Schlüsselwörter: Eltern-Kind-Kommunikation, Intersubjektivität, interkulturelle Behandlungssituation, frühkindliche Erfahrungen.
Agathe Israel
Wie erlebt und gebraucht das Baby seine BeobachterIn im Laufe der Säuglingsbeobachtung nach der Methode von Esther Bick?
Überlegungen zu intersubjektiven Prozessen
In dieser Arbeit wird versucht, die Beziehung zwischen Baby und BeobachterIn, die sich während einer teilnehmenden Säuglingsbeobachtung nach der Methode Esther Bick entwickelt, aus der Perspektive des Babys zu beschreiben.
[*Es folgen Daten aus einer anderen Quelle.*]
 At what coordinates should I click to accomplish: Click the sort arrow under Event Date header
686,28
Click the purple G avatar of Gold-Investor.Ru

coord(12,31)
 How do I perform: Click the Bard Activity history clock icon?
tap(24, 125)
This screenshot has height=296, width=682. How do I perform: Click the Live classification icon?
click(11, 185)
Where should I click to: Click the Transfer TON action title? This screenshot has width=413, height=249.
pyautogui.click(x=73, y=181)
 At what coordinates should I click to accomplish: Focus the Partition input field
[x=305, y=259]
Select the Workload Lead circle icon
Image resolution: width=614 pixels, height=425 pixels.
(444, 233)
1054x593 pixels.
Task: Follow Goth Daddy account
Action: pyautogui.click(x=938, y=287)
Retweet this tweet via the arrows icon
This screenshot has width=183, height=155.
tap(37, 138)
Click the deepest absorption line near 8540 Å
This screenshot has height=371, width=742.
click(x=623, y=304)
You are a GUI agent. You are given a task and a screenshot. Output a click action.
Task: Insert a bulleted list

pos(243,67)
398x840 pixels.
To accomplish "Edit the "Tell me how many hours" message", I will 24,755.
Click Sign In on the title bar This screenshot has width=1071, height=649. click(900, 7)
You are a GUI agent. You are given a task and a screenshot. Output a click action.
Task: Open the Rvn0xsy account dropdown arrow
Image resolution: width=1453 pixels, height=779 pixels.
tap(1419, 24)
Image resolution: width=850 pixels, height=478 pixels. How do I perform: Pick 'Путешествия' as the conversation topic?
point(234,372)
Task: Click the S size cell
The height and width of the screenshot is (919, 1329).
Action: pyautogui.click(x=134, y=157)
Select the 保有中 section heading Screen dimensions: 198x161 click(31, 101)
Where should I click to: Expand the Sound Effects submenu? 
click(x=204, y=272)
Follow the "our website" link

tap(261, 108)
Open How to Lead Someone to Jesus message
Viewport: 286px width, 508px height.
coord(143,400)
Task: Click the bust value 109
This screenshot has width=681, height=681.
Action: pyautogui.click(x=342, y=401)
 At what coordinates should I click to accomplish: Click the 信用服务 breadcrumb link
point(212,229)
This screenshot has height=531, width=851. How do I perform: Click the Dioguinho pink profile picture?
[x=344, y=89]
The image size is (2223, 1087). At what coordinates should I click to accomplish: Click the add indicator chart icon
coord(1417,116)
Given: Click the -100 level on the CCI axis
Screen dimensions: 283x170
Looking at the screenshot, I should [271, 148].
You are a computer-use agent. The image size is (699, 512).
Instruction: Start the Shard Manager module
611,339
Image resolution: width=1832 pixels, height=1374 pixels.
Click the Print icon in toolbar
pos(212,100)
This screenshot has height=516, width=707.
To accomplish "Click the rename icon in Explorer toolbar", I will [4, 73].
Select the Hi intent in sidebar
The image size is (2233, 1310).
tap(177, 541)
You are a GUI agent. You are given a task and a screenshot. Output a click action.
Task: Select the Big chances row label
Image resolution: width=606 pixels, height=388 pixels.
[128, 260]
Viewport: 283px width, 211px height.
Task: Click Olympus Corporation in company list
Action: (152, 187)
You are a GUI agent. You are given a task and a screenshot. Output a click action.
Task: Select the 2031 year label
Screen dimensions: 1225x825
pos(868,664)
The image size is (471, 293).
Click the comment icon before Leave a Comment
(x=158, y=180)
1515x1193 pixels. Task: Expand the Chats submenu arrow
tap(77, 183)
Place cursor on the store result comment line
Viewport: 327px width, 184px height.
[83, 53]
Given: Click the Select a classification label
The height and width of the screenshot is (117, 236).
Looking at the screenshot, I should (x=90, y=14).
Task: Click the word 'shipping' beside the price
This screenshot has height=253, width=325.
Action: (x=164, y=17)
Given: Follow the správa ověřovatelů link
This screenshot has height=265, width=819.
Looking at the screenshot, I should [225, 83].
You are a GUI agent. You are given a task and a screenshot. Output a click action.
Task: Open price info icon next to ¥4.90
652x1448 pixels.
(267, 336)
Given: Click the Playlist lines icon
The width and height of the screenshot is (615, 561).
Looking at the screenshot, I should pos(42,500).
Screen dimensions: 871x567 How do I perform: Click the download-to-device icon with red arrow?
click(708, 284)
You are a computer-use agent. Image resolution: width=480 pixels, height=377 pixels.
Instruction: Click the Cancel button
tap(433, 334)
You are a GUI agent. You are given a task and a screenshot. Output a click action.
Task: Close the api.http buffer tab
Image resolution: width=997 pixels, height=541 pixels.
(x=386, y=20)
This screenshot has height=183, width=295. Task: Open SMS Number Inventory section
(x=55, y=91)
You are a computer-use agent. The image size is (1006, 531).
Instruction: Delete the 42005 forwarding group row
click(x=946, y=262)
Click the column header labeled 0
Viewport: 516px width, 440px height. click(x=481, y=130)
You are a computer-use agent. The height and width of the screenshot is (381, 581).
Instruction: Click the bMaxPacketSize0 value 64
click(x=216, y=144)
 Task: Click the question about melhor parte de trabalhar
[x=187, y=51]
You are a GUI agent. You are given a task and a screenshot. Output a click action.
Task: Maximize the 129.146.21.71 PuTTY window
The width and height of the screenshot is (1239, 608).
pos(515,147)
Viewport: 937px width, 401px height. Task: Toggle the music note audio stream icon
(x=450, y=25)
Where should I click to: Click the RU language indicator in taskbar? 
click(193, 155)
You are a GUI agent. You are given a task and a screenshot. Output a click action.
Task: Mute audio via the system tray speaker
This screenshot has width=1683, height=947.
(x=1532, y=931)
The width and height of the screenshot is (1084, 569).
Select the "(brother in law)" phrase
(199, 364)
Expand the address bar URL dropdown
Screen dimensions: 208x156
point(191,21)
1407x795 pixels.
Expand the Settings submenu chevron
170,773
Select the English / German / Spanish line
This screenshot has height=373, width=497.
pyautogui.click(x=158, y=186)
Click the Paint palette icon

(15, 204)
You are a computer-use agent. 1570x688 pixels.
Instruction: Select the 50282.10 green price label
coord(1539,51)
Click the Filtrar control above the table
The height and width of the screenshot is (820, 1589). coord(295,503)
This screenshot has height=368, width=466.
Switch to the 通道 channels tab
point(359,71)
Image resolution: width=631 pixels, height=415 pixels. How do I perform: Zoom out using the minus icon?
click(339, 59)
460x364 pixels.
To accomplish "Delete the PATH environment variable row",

Die Grenzen dieses Vorhabens werden diskutiert. Ausgehend von beobachtbaren Phänomenen wird untersucht, wie das Baby mit der BeobachterIn präverbal kommuniziert und wie es ihr wohlwollendes Interesse und zuverlässiges Containment, verbunden mit ihrer Handlungspassivität (Zurückhaltung) nutzt, zu lernen, psychische Funktionen selbst auszuüben, um ein eigenständiges Wesen zu werden. Es wird beschrieben, wie das Kind sie in emotionalen Notlagen nutzen kann oder um Erfahrungen zu verdauen oder um sein Nachträglich-Sein zu unterstützen oder um den dritten Anderen zu erkennen. Danach wird darauf eingegangen, wie die fortschreitende Entwicklung des Kindes seine Beziehung zur Beobachterin wandelt. Abschließend wird reflektiert, wie alle Beteiligten die Leidenschaft zusammenführt, emotional lernen zu müssen und zu wollen.
Schlüsselwörter: Säuglingsbeobachtung nach der Methode von Esther Bick, präverbale Kommunikation, intersubjektive Prozesse, emotionales Lernen aus Erfahrung.